*PROBLEM TO SOLVE:*
The answer should contain only the lines running from the line with "This screenshot has width=640, height=443." to the end of the material, reproduced verbatim.

*RECORD EXTRACTS:*
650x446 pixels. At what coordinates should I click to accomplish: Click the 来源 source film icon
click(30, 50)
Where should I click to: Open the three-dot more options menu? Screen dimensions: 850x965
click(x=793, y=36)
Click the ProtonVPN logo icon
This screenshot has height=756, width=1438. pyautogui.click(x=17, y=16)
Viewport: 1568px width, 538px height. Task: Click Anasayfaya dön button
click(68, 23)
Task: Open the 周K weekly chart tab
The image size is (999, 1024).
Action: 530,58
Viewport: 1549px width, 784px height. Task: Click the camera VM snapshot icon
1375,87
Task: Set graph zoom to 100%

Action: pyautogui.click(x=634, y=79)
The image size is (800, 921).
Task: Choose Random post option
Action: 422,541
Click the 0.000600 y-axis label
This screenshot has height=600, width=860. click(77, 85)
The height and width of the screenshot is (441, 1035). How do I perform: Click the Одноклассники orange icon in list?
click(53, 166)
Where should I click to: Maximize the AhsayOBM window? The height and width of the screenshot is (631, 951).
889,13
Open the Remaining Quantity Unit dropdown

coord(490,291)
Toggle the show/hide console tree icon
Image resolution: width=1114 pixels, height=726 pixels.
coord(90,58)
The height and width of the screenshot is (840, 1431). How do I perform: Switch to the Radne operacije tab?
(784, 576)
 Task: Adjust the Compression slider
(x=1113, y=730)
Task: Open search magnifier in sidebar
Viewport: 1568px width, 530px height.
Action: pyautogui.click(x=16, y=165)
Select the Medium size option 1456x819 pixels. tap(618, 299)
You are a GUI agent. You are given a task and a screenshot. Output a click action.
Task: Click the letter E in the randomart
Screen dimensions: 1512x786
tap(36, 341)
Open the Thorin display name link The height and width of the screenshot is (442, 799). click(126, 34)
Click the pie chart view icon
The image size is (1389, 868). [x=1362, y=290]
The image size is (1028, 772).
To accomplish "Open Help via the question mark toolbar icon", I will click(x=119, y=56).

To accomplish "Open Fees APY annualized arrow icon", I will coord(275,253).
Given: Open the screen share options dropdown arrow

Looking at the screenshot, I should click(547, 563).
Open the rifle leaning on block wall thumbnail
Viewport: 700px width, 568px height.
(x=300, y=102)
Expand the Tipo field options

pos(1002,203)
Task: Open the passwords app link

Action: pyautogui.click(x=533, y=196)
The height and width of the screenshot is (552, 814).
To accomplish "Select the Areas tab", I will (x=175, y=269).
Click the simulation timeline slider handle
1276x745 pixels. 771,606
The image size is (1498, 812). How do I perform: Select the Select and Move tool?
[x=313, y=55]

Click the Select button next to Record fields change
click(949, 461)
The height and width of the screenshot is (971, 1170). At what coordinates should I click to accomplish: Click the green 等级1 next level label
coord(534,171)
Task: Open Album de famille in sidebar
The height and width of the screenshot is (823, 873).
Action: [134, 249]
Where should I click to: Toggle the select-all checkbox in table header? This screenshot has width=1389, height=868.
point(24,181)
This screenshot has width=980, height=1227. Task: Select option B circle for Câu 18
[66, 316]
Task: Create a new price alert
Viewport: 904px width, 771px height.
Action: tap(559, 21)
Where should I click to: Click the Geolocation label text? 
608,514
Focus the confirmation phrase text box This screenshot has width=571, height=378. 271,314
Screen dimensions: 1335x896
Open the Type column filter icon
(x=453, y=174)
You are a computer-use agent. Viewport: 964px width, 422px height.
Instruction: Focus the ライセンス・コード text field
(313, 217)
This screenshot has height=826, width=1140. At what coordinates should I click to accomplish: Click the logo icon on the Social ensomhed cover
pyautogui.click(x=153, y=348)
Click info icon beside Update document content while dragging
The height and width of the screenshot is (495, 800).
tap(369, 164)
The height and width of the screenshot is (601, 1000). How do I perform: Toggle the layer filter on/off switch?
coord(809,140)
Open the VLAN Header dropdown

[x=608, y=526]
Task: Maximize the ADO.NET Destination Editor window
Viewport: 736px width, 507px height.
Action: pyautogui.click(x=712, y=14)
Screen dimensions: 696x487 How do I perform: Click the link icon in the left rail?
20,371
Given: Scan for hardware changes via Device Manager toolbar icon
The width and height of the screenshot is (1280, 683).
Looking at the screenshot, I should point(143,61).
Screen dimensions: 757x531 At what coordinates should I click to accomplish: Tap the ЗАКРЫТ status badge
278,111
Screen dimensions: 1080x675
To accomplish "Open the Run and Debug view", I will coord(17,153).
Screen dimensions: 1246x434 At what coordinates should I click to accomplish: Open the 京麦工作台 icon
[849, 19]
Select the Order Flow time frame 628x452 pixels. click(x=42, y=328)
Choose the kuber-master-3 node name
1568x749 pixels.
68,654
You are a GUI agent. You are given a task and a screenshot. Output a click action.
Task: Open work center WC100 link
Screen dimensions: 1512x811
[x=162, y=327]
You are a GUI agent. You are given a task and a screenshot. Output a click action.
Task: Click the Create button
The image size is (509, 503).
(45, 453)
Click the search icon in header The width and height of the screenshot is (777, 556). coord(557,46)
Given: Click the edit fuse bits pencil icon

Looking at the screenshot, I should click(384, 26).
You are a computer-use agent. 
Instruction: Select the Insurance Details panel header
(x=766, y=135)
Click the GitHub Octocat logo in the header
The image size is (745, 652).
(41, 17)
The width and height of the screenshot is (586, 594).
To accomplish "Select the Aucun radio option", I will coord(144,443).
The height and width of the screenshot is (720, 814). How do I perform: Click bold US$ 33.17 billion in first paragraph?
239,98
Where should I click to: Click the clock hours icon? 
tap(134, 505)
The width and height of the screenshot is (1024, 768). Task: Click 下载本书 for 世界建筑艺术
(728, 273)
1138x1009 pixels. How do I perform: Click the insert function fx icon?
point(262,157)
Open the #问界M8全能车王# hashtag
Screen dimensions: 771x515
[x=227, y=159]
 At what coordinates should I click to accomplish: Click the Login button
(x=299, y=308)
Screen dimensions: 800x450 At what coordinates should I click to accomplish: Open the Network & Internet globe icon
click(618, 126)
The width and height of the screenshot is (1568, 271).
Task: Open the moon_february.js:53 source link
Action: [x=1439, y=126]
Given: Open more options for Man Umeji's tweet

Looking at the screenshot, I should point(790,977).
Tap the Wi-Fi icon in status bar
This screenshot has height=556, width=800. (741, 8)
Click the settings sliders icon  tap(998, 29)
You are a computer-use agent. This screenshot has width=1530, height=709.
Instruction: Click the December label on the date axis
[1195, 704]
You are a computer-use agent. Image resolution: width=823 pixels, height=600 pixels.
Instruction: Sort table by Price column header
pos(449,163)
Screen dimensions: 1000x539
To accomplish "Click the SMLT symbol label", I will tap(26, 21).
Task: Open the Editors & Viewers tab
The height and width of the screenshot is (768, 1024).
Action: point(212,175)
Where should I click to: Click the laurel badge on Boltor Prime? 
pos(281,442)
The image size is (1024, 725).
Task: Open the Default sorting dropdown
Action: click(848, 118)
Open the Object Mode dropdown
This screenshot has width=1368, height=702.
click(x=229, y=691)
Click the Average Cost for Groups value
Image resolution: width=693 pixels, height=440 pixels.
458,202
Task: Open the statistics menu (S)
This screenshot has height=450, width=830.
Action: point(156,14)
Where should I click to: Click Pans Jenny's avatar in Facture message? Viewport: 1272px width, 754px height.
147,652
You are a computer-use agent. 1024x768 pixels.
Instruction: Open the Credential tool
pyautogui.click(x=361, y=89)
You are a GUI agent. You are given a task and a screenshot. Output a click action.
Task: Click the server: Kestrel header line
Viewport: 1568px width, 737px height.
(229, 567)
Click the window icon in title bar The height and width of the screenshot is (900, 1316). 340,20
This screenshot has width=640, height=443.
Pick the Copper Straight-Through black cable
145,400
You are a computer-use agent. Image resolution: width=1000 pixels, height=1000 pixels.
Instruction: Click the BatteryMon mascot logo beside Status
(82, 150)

*SOLVED PROBLEM:*
This screenshot has width=640, height=443.
Pick the Copper Straight-Through black cable
145,400
You are a computer-use agent. Image resolution: width=1000 pixels, height=1000 pixels.
Instruction: Click the BatteryMon mascot logo beside Status
(82, 150)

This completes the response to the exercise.